Karen Momsen-Evers was sitting on the runway in New Orleans when, mere minutes before the plane was to lift off, she received a text from her depressed husband who was threatening to kill himself.
But as Momsen-Evers began to call police to try and thwart her husband Andy’s attempt to kill himself, she says that flight attendants refused to allow her to continue her panicked calls. The attendants cited FAA regulations that demand that all cell phones be turned off in flight.
“The steward slapped the phone down and said you need to go on airplane mode now,” Momsen-Evers said.
Even once in the air, the distraught woman tried to convince the attendants to let her try to call police because her husband was threatening suicide. Still, the attendants refused to allow her any leeway.
“I begged her, I said I’m sure someone can make an emergency phone call,” Momsen-Evers said to no avail.
“I just wanted someone to go and try to save him,” she added. “But nobody helped.”
The woman wasn’t able to get in touch with police until she finally landed in Milwaukee, and by then, it was too late. Her husband had acted on his suicide threat.

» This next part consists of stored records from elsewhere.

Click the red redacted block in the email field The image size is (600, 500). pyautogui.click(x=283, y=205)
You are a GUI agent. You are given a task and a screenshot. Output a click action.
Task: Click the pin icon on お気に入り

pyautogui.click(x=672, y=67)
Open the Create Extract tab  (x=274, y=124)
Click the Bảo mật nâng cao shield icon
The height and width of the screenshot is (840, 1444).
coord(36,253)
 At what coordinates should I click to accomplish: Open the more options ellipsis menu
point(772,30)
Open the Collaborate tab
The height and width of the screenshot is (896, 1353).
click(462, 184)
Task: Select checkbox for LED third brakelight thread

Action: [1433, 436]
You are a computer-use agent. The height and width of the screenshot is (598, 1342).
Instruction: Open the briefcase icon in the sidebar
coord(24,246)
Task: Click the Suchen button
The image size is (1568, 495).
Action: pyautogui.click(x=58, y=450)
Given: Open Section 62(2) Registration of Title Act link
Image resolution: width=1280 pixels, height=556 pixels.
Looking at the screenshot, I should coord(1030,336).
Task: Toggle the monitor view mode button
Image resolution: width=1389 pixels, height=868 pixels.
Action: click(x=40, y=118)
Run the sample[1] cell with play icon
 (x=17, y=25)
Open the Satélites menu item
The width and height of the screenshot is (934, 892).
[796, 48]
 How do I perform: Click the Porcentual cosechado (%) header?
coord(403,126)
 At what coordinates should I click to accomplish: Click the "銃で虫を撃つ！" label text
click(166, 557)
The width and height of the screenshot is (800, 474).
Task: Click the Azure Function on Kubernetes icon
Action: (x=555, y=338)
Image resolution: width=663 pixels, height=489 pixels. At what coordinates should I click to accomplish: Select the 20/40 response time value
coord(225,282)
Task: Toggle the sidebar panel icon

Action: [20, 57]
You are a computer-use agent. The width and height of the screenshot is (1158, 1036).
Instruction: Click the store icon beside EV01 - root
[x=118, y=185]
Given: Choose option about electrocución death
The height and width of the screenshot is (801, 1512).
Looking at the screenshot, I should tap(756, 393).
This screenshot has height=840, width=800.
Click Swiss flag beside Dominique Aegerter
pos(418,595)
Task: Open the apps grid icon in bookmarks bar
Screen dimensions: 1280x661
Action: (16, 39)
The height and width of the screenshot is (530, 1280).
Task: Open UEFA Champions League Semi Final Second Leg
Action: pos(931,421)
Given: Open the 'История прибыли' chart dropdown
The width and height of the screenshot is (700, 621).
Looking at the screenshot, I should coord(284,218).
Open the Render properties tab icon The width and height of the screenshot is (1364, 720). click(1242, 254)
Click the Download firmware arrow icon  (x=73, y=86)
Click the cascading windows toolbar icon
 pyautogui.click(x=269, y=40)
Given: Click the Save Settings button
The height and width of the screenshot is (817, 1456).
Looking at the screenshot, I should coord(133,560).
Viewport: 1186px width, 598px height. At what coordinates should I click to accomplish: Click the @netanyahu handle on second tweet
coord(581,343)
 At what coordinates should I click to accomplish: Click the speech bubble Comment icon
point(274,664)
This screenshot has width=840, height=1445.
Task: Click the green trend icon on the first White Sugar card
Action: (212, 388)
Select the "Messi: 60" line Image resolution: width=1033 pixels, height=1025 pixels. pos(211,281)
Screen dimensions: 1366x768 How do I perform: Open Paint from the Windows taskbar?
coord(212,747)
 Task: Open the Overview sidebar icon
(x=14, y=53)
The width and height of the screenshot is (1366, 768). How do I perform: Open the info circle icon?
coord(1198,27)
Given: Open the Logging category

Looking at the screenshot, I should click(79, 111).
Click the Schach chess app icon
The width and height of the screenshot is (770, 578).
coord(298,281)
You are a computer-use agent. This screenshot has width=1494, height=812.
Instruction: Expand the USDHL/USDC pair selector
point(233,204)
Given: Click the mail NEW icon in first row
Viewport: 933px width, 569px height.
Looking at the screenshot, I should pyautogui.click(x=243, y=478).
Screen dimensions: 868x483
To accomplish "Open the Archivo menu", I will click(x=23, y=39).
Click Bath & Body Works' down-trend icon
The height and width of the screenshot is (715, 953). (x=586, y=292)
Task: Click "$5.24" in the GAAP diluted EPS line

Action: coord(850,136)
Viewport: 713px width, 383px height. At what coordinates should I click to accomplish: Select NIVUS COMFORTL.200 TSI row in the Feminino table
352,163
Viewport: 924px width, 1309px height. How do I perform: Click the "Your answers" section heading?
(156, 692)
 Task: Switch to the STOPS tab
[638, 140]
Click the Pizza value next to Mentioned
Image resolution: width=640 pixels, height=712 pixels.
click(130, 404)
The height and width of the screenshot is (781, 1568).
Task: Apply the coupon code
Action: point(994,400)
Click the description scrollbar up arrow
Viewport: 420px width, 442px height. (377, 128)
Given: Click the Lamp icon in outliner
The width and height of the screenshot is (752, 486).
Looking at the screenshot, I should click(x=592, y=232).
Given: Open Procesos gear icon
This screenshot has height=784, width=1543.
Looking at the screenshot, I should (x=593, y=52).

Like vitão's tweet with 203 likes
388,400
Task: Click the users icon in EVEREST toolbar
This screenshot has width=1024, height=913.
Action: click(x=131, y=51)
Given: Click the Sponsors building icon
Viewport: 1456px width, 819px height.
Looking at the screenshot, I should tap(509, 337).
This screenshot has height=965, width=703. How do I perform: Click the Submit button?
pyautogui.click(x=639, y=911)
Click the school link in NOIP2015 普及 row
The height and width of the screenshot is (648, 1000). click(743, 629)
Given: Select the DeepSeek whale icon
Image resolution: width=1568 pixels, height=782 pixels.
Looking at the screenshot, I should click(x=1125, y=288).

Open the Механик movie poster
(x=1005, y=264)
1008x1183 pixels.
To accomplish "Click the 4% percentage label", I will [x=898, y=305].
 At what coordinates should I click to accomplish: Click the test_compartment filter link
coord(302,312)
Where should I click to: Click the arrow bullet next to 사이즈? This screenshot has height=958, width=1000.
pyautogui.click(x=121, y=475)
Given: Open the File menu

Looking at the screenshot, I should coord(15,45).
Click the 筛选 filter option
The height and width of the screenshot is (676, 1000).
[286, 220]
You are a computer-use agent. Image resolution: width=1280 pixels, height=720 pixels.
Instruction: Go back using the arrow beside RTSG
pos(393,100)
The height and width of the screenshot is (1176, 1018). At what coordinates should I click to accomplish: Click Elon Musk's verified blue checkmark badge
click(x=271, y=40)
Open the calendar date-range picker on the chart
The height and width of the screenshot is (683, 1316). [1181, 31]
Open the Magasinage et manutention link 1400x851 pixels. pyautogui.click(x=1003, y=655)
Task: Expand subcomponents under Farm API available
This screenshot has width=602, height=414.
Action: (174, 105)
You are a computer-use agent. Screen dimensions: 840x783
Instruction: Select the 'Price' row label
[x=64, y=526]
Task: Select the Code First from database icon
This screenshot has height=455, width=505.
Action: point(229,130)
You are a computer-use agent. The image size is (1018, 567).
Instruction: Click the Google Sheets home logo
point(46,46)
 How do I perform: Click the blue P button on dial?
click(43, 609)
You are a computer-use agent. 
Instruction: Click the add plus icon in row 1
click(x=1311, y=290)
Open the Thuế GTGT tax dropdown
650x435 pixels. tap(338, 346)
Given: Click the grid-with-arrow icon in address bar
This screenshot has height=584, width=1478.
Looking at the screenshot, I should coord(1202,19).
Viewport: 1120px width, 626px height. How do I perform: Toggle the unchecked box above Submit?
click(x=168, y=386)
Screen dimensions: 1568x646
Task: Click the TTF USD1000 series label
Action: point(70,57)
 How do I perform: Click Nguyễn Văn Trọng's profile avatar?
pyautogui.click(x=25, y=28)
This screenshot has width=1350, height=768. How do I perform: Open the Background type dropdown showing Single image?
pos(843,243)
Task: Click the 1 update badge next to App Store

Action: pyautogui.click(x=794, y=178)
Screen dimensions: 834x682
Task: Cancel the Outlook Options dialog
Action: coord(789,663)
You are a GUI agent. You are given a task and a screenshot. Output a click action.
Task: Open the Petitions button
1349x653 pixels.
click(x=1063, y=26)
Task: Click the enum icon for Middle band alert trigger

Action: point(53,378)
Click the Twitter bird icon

“Our hearts go out to the Evers family during this difficult time,” Southwest Airlines said in a statement.
The company went on to explain that flight attendants are supposed to alert the flight crew if there is some life or death situation that might affect the crew or passengers. But, “In this situation, the pilots were not notified,” the airline said apologetically.
The airline offered a refund for the flight but no satisfactory explanation of why the system failed.